Soeurs du Bon Pasteur au Liban - Petit collège à Hammana - moment de détente des enfants, qui font une ronde
International

Le collège Notre-Dame du Bon Pasteur, un havre de bienveillance au cœur du Liban

Dans la région montagneuse du Mont-Liban, à 25 km de Beyrouth, la capitale libanaise, le collège Notre-Dame du Bon Pasteur de Hammana accueille et scolarise des enfants et des adolescents de toutes confessions. Il répare aussi les maux de jeunes filles marquées par la violence intrafamiliale, grâce à un soutien individualisé et l’accompagnement des parents dans leur rôle éducatif. Une fenêtre ouverte vers l’avenir.

9 h du matin. En voiture, le voyant de la température extérieure affiche 4 degrés. Le ciel encombré de nuages épais annonce des orages. Autour du village de Hammana, situé à 1 200 mètres d’altitude, se dressent des cimes enneigées. Sur les bords de la chaussée traine une écume blanche. Nous sommes en février, le mois le plus froid et le plus humide au Liban. Une bruine nous accompagne jusqu’à l’entrée principale du collège du Bon Pasteur, partenaire d’Apprentis d’Auteuil, qui soutient ses actions. C’est avec un grand sourire que Sœur Aida nous accueille.
Nous nous installons dans un espace où de vieux canapés sont alignés, sous un plafond haut de cinq mètres. Une odeur familière se faufile. Difficile d’imaginer une visite au Liban sans cette icône de la culture libanaise, le café turc, que certains préférèrent qualifier de café libanais, de rigueur lorsqu’un invité pénètre les lieux. Sur les murs, à côté des images saintes et d’un crucifix, sont affichés les programmes des activités de la semaine. Le radiateur tente de réchauffer les lieux, mais le froid est coriace.

Soeurs du Bon Pasteur au Liban - Collège de Hammana, Nahed, éducatrice spécialisée, en discussion avec une élève
Au collège des soeurs du Bon Pasteur de Hammana, au Liban, Nahed, éducatrice spécialisée, en entretien avec une élève. (c) Ségolène Ragu/Apprentis d'Auteuil

Des parents à accompagner

Le collège Notre-Dame du Bon Pasteur de Hammana compte 346 élèves, allant de la maternelle à la terminale. Les enfants, accueillis toutes religions confondues, druzes, chrétiens et musulmans, sont issus des villages environnants. Une attention particulière est portée aux jeunes filles qui grandissent au cœur d’une société qui peut les considérer inférieures aux autres.
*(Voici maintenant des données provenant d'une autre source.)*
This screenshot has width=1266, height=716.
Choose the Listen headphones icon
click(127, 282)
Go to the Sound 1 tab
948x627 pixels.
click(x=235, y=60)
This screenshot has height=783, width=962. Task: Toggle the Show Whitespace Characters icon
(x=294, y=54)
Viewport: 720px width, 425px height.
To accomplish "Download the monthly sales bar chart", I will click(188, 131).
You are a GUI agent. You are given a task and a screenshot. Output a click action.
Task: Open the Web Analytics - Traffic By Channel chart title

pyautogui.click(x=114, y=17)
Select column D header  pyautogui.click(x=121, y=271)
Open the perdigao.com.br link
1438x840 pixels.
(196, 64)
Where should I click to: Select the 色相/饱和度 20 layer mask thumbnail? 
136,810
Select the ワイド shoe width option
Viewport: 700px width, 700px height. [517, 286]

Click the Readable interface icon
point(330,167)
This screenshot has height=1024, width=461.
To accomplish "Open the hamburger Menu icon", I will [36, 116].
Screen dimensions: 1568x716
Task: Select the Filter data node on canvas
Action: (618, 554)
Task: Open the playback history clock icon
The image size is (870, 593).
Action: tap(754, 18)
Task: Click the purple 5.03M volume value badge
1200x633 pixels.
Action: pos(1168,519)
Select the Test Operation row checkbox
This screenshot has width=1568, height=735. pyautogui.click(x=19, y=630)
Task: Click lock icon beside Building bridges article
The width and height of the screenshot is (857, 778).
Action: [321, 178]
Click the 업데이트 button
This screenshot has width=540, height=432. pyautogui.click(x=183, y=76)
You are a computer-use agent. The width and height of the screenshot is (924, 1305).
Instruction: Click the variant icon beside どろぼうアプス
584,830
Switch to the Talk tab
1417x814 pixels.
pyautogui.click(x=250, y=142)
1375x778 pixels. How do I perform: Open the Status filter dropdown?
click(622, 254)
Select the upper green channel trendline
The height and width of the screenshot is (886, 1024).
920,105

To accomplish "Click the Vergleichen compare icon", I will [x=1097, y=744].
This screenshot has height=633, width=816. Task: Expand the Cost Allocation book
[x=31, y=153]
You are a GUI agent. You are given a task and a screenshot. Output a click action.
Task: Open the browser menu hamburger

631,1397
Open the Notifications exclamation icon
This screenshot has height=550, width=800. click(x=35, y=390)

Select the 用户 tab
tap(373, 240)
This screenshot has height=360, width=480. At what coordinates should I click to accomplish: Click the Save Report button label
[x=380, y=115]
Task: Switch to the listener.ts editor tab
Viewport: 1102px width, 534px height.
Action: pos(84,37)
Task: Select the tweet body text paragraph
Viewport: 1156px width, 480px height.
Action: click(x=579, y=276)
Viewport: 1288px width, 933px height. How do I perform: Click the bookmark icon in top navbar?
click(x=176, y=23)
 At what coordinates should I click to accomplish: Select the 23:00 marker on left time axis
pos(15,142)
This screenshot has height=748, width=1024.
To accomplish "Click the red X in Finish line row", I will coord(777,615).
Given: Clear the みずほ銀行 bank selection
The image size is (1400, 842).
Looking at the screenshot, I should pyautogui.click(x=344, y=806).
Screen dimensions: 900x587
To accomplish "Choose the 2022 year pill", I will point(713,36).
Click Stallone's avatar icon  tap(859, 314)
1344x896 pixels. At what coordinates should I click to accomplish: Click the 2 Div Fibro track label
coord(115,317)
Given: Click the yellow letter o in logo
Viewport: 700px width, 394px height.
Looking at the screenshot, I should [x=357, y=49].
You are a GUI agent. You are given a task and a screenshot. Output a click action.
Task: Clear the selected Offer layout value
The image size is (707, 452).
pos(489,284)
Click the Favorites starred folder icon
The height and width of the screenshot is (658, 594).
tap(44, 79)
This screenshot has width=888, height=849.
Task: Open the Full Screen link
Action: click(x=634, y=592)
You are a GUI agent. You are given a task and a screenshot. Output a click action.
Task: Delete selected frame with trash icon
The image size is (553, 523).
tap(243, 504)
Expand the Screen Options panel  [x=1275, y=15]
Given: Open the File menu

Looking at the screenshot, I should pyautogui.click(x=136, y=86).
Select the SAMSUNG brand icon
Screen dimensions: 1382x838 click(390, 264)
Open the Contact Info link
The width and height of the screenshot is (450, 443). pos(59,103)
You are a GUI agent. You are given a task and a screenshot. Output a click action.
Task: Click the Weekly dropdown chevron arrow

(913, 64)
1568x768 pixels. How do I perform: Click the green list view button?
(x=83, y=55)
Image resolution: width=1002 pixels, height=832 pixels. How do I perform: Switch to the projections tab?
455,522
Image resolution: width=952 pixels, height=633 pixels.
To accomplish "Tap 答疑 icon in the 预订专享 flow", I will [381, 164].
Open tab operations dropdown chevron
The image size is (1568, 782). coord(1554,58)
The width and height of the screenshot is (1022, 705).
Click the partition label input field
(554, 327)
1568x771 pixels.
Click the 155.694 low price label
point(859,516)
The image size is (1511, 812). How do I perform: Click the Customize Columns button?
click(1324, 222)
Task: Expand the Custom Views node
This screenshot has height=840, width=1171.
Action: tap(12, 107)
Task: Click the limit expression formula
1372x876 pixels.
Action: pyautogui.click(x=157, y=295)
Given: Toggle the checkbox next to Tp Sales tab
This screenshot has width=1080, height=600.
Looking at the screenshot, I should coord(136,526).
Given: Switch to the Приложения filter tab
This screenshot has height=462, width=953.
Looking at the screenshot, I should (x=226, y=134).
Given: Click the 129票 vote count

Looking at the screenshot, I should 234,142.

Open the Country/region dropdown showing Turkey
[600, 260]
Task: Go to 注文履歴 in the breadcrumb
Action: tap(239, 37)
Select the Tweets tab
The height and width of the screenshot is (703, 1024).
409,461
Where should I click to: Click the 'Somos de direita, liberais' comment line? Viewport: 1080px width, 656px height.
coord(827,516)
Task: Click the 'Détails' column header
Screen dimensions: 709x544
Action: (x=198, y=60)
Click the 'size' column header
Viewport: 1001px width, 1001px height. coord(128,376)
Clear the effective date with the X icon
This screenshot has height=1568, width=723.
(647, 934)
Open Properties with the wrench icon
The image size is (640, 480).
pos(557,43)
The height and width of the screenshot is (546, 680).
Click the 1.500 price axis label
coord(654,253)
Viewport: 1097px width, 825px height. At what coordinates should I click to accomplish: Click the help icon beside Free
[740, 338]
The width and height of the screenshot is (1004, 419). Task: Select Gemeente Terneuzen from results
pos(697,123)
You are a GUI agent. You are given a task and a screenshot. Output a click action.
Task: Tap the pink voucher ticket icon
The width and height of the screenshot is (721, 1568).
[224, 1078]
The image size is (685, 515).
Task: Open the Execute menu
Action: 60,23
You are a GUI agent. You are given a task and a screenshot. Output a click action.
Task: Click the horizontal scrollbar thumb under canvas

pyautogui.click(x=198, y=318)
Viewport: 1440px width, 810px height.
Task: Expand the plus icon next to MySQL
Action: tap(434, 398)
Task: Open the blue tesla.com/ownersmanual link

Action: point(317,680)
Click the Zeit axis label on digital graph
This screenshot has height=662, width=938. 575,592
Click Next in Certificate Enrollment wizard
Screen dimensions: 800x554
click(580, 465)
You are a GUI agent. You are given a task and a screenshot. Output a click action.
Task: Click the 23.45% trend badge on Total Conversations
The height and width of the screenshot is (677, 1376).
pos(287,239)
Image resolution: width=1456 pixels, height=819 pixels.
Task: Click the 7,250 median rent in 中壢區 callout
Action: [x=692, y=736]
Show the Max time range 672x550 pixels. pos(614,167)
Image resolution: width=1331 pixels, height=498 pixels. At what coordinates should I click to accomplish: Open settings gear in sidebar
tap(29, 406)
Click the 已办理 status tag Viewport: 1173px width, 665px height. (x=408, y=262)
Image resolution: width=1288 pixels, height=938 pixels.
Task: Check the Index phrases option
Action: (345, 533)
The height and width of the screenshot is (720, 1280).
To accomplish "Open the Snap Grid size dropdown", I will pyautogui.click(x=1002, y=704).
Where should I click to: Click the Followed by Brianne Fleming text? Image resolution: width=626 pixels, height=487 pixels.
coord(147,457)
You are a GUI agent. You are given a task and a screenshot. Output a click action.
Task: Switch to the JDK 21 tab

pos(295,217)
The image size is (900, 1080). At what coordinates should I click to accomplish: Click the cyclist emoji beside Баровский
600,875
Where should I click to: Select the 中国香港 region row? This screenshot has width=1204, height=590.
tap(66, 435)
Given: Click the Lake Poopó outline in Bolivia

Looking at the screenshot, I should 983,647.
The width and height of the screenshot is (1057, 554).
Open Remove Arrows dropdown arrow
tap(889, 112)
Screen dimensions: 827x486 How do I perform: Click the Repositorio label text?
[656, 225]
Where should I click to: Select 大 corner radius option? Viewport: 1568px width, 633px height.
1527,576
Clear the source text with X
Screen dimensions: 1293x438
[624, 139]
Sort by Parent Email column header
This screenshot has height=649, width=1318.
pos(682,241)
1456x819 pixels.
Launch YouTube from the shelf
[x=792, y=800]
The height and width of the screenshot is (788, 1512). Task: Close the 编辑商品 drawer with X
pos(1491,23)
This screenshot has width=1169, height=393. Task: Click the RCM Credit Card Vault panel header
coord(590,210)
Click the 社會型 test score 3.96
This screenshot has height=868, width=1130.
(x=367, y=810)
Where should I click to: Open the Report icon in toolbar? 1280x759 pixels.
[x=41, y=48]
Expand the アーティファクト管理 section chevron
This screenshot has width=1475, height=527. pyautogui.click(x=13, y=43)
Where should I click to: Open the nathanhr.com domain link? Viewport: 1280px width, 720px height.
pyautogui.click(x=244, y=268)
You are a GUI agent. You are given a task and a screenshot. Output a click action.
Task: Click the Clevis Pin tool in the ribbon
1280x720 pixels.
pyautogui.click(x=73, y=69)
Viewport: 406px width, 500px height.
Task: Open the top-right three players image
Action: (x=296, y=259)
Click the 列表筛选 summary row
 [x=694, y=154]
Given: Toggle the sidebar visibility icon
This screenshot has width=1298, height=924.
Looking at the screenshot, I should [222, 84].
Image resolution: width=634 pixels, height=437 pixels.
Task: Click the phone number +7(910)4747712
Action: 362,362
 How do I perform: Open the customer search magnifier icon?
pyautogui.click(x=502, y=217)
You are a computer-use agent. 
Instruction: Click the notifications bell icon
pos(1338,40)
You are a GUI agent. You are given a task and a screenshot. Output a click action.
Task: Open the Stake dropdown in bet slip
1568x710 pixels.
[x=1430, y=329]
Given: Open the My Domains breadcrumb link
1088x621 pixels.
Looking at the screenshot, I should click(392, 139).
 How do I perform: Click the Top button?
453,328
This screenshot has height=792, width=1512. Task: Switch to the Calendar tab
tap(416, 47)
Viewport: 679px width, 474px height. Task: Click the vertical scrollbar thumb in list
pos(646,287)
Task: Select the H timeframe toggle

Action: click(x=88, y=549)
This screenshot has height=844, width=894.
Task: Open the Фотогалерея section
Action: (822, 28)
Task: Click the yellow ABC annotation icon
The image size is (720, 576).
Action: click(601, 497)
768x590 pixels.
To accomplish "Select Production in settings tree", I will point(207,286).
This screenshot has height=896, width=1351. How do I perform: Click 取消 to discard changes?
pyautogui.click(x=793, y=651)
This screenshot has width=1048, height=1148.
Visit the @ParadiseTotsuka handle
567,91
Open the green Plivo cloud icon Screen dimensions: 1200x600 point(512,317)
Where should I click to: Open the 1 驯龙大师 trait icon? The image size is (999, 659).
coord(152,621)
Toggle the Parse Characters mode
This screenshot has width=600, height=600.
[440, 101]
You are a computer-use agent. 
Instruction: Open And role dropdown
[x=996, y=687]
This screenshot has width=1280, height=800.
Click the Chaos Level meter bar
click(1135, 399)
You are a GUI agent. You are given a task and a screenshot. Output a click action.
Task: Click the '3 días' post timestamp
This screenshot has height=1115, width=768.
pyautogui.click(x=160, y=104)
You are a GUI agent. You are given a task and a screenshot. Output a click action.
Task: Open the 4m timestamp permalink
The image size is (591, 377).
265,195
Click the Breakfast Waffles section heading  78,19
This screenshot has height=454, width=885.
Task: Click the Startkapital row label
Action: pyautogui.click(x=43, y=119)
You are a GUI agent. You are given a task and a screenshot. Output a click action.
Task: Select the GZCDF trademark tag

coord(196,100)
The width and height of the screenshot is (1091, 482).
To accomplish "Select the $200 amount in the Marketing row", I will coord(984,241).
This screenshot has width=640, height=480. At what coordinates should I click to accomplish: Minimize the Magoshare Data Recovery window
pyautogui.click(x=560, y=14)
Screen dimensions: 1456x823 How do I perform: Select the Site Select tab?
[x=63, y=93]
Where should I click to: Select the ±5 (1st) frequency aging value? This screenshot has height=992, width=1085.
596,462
Les plus jeunes - 140 élèves - sont accueillis au sein du petit collège, les plus âgés, au grand collège. Les effectifs varient entre huit (pour la terminale) et vingt élèves pour les petites classes, en fonction des besoins des jeunes. Solange Assaf, l’assistante sociale, ne tarde pas à arriver. « 30% des élèves, confie-t-elle, ont des difficultés d’apprentissage, et subissent au sein de leur famille de la violence physique ou verbale. Je suis confrontée à des problèmes tous les jours : certains enfants souffrent de dyslexie, d’hyperactivité. Je remarque un manque de concentration, de l’agressivité envers les autres élèves. Tout cela se répercute sur les apprentissages et les résultats scolaires. Certains, à la présentation d’un mauvais bulletin à leurs parents, sont réprimandés par des gestes physiques et violents, d’autres, menacés de devoir abandonner l’école. Dans ce cas dit-elle, ils sont orientés vers la psychologue, parallèlement à un suivi des parents que les équipes rencontrent une fois la semaine. »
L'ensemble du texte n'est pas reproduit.